The Hungarian currency corrected down only half of the results of a late rally on Tuesday, when data on widening US trade deficit confirmed expectations the Fed should remain patient, prompting foreign investors into higher-yielding assets.
Just like on the share market, it is not fundamentals that feed the trend, analysts add.
In Hungary, international reserves fell in September €1.409 bln to €32.127 bln, and were down €2.451 bln from the end of last year. Foreign currency reserves fell 5.3% to €31.57 bln to end-September from end-August, National Bank of Hungary (MNB) figures out on Wednesday showed. The fall should be the consequence of the monetary authoritiesʼ self-financing efforts and the conversion of household forex mortgages into forint, analysts add.
Data on Tuesday showed Hungaryʼs cashflow-based general government deficit, excluding local councils, reached almost 107% of the annual target after about 103% at the end of August.
The forint traded at 277.05 to the dollar, down from 275.90 in final quotes on Tuesday. On Wednesday, it moved between 276.20 and 278.22, after a four-day low at 280.36 Tuesday intraday, and a more than two-week high at 274.84 also on Tuesday in late trades.
It was quoted at 285.46 to the Swiss franc, slightly up from 285.61 late Tuesday. Its range on Wednesday was 285.23 to 287.11, after a seven-day low at 288.72 Tuesday intraday, and a twelve-day high at 284.24 also on Tuesday in late trades. Since its crash to an all-time low at 378.49 to the franc on January 15 when the Swiss central bank scrapped its cap of 1.20 to the euro, it reached the highest at 281.07 on February 26.

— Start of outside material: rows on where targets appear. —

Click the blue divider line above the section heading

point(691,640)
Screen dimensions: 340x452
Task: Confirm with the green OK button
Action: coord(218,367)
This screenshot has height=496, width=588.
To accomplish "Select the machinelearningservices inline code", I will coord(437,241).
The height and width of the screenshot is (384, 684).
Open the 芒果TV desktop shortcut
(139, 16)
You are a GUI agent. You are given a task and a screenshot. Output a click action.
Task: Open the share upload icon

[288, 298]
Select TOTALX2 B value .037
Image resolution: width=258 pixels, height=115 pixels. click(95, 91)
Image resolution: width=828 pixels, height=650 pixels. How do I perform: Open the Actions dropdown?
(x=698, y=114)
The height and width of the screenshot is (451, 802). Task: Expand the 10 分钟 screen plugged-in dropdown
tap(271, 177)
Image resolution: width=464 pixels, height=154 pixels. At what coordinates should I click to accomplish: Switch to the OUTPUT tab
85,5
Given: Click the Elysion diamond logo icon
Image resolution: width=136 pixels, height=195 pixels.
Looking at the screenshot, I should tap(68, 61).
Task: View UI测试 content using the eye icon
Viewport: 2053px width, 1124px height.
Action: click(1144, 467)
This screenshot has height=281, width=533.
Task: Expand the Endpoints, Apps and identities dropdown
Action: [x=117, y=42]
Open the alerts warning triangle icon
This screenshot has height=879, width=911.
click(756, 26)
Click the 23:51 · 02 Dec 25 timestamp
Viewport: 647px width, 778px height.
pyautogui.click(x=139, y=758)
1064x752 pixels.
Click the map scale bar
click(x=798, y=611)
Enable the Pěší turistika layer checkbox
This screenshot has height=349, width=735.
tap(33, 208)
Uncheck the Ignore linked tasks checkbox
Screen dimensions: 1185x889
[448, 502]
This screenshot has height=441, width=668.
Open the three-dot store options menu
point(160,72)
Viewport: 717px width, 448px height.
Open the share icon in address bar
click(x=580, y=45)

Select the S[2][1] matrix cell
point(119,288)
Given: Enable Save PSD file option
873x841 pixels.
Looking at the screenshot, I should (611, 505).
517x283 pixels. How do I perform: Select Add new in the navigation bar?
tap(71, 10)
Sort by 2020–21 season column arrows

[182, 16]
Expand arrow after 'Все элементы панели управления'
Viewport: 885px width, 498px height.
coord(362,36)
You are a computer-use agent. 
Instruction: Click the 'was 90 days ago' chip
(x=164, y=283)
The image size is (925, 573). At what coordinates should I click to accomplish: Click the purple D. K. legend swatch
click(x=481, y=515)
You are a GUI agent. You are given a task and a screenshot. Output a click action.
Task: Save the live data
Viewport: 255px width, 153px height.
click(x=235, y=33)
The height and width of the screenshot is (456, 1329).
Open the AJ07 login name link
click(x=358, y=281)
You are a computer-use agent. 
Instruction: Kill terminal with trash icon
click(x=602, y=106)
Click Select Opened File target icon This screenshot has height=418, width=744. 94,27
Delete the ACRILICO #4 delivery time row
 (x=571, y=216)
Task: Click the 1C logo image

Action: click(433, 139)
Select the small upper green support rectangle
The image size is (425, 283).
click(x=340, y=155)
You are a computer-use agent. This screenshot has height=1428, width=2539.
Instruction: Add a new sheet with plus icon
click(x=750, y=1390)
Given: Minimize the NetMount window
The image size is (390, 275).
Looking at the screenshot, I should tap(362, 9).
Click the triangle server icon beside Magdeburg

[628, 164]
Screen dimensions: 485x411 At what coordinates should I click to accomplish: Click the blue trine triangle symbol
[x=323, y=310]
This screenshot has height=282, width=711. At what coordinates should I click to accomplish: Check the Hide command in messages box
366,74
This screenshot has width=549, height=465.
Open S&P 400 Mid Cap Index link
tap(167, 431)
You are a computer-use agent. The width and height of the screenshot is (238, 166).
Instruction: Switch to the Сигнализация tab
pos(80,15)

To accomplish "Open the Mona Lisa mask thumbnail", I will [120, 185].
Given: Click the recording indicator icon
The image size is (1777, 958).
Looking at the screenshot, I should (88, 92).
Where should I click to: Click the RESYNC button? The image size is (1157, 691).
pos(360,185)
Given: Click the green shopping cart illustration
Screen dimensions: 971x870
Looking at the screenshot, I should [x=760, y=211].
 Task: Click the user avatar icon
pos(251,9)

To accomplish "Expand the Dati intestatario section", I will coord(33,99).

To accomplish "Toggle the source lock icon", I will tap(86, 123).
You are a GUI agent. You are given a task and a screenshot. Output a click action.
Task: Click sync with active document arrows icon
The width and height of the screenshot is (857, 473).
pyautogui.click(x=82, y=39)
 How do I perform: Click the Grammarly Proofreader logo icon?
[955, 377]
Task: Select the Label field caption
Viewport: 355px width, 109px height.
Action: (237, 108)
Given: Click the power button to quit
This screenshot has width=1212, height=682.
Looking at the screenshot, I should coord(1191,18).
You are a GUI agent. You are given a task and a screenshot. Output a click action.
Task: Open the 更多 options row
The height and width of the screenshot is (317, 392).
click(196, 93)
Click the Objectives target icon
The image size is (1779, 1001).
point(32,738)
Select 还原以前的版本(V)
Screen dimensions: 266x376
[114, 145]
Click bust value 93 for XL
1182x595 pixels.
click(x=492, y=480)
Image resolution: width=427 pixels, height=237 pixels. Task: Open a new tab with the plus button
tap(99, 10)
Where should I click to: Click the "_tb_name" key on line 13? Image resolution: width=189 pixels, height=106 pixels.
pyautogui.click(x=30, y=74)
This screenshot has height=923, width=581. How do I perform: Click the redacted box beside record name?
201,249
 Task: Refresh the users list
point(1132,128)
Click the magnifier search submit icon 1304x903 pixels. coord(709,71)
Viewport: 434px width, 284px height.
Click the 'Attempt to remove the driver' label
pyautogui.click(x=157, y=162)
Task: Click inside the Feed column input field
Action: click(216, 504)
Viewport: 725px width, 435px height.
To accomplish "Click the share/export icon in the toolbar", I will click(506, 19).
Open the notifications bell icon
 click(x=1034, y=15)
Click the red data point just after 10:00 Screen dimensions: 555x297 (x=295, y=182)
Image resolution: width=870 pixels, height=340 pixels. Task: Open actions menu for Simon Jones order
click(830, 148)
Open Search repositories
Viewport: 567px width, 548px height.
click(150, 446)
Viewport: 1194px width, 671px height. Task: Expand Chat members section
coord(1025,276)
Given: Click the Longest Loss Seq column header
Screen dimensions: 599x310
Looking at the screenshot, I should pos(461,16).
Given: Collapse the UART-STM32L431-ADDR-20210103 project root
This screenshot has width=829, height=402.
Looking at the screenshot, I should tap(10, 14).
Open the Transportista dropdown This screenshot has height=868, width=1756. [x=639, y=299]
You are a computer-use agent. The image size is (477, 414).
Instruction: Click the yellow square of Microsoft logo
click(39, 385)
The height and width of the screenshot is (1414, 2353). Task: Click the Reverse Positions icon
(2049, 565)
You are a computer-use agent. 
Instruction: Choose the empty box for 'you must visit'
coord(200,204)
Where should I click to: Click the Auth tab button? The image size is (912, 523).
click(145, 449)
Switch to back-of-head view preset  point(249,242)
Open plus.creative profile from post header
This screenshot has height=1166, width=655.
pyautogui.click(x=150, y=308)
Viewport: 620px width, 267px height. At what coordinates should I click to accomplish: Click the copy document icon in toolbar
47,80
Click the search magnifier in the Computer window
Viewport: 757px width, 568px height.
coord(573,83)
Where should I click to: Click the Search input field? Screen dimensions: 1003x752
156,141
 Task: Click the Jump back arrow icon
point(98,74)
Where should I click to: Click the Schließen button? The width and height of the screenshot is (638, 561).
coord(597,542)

SUPPORT THE BUDAPEST BUSINESS JOURNAL
Newspaper organizations across the globe have struggled to find a business model that allows them to continue to excel, without compromising their ability to perform. Most recently, some have experimented with the idea of involving their most important stakeholders, their readers.
We would like to offer that same opportunity to our readers. We would like to invite you to help us deliver the quality business journalism you require. Hit our Support the BBJ button and you can choose the how much and how often you send us your contributions.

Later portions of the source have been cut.